There are conflicts large and small, just as there is stewardship of large things and small – and we all must answer for our stewardship. I pray for those whose stewardship is so much larger than mine and I try to be faithful enough to say, “Yes,” whenever I am asked to take on a larger stewardship (not abandoning the small). Where the greatest difficulty lies for any of us, is finding where our stewardship lies and being faithful in that place and praying for and being patient with the others.
If you are in a place where you justify your role by being a “reformer,” I would seriously counsel you to consider whether this is a delusion. The Church should save you and not the other way around. The myth of the Reformation is alive and well – but it did not work then and does not work now. Almost every effort I can think of that is a matter of Church reform resulted in the creation of new denominations that quickly became everything that its founders fought against. Read a little history.
If you are called to a larger stewardship, then be sure you have a good confessor who is not impressed with the magnitude of your responsibilities but instead cares for the very least things in your heart.

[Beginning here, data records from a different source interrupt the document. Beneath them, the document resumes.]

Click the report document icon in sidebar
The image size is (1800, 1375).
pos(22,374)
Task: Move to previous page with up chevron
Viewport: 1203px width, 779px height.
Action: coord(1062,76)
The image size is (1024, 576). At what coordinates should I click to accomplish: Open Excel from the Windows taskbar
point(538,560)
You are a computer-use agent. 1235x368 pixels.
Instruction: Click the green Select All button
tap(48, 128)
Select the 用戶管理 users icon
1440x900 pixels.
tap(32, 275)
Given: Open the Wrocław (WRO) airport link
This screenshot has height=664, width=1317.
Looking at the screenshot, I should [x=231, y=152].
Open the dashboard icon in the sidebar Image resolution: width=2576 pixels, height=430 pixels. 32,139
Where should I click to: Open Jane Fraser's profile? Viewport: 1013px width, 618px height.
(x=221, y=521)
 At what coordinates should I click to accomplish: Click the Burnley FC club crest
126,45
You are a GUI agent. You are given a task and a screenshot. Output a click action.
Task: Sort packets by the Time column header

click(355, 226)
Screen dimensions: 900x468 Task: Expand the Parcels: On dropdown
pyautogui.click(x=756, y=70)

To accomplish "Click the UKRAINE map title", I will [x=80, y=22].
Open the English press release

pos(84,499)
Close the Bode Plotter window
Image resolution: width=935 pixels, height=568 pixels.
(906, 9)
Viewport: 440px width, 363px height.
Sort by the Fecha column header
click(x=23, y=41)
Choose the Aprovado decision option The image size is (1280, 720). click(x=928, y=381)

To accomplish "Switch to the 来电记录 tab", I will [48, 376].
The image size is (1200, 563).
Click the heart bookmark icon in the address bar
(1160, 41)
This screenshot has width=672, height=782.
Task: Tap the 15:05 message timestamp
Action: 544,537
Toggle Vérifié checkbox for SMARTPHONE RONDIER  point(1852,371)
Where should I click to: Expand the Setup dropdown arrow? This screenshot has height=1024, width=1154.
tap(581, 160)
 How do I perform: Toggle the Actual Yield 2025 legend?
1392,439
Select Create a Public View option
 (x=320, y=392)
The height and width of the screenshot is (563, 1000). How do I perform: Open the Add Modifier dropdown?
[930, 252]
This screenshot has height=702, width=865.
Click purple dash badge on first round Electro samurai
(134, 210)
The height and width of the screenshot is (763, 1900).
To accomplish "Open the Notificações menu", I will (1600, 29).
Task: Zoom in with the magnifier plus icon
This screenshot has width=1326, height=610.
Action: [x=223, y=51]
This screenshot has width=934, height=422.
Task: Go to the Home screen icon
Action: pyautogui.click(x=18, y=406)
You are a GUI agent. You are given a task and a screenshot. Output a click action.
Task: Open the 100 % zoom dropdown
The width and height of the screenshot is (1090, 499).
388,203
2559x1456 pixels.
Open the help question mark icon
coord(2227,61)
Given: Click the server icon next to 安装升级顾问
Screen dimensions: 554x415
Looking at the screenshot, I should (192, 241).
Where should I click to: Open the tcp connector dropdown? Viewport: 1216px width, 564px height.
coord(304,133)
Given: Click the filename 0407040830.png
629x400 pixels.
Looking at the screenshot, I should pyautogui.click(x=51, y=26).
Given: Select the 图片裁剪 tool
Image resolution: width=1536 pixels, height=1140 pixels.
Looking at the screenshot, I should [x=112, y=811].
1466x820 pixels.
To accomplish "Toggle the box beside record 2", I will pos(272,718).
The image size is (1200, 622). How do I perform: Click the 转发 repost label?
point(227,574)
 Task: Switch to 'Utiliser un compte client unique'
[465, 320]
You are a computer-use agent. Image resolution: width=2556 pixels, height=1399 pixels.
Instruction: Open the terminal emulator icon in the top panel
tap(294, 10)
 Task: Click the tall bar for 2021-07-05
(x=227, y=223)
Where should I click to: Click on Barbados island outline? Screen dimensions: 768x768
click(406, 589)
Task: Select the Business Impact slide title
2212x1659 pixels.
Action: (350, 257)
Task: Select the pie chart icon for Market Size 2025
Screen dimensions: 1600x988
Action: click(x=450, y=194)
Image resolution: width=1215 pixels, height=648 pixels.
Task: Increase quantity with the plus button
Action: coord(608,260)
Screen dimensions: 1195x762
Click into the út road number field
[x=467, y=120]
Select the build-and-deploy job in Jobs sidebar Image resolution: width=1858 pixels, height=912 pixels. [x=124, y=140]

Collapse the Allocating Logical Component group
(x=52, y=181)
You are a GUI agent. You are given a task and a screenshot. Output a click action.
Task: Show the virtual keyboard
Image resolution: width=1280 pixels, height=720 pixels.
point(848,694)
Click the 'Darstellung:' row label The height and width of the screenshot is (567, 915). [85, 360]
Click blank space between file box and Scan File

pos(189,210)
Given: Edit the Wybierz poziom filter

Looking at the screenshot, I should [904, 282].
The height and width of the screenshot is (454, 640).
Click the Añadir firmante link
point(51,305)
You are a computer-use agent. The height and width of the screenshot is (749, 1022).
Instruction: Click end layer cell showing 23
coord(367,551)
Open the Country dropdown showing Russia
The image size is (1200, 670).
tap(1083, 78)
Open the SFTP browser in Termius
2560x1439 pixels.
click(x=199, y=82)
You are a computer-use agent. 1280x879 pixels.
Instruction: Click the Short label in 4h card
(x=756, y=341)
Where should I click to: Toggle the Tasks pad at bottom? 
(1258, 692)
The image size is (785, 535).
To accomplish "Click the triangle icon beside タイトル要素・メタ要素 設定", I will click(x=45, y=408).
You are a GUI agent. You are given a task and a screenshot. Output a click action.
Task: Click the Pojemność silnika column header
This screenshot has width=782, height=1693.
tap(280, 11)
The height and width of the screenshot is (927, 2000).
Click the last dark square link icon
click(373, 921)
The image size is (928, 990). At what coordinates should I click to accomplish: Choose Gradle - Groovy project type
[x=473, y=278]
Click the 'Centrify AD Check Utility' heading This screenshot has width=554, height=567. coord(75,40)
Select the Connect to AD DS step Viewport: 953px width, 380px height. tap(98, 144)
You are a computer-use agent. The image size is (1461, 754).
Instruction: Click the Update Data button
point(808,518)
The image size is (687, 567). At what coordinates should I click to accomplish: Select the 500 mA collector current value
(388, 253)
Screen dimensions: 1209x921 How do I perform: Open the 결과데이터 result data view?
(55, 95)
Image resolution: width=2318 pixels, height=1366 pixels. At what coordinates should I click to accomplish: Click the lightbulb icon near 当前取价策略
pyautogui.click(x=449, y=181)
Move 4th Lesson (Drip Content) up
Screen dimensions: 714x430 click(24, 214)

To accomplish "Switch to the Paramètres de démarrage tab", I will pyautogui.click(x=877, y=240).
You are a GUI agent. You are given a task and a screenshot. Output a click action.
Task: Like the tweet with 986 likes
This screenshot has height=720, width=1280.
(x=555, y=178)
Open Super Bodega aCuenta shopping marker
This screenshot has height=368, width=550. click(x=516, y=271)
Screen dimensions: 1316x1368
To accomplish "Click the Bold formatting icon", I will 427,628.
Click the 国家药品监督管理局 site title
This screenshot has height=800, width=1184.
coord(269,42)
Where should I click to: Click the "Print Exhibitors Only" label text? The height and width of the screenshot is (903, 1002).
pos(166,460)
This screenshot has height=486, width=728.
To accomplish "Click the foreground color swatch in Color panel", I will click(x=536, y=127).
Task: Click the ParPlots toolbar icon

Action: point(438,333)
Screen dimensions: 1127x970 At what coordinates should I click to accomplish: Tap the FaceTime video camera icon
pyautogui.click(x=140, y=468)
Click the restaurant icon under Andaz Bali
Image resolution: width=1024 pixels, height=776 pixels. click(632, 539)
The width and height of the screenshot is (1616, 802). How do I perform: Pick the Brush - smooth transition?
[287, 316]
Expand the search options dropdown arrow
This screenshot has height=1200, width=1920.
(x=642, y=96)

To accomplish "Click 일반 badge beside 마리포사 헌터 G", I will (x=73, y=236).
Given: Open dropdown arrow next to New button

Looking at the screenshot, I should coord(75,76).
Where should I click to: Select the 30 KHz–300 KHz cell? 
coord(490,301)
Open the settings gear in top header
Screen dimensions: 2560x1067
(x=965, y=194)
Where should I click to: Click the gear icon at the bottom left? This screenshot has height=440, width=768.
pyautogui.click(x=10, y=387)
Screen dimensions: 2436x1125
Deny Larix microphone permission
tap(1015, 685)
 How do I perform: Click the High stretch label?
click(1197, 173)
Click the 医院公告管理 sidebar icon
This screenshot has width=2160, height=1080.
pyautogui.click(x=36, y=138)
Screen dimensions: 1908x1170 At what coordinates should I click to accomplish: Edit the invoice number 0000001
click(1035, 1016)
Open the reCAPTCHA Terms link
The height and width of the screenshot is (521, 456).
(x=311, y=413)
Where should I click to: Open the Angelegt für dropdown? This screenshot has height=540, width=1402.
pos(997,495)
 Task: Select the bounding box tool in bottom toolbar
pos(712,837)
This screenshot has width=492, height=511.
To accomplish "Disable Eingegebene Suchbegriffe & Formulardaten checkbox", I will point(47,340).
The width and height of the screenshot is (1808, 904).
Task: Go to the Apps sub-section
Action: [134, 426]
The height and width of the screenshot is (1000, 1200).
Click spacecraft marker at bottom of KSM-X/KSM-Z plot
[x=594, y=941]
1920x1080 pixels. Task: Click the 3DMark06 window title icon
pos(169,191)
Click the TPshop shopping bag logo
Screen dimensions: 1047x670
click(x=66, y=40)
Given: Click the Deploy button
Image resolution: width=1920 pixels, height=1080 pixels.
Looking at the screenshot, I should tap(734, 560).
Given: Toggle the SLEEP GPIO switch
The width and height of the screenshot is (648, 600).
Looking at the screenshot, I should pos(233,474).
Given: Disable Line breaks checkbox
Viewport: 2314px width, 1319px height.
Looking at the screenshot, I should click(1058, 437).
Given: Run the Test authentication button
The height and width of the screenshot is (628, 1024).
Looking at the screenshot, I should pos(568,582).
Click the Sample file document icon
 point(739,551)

We live in frightful and terrible times. In almost all places sin is “ever present at the door.” With the instantaneous character of news, we also all know too much too soon and in such a way that we can emote better than we can pray. Fear the press and the instantaneousness of our news. The fathers said that the devil cannot predict the future – he only seems to because he is fast. Beware the speed of news.
And be aware of the slowness of grace – not only in your own life but in those of all around you. Pray with mercy and act with integrity. What else can we do? We who are but human beings?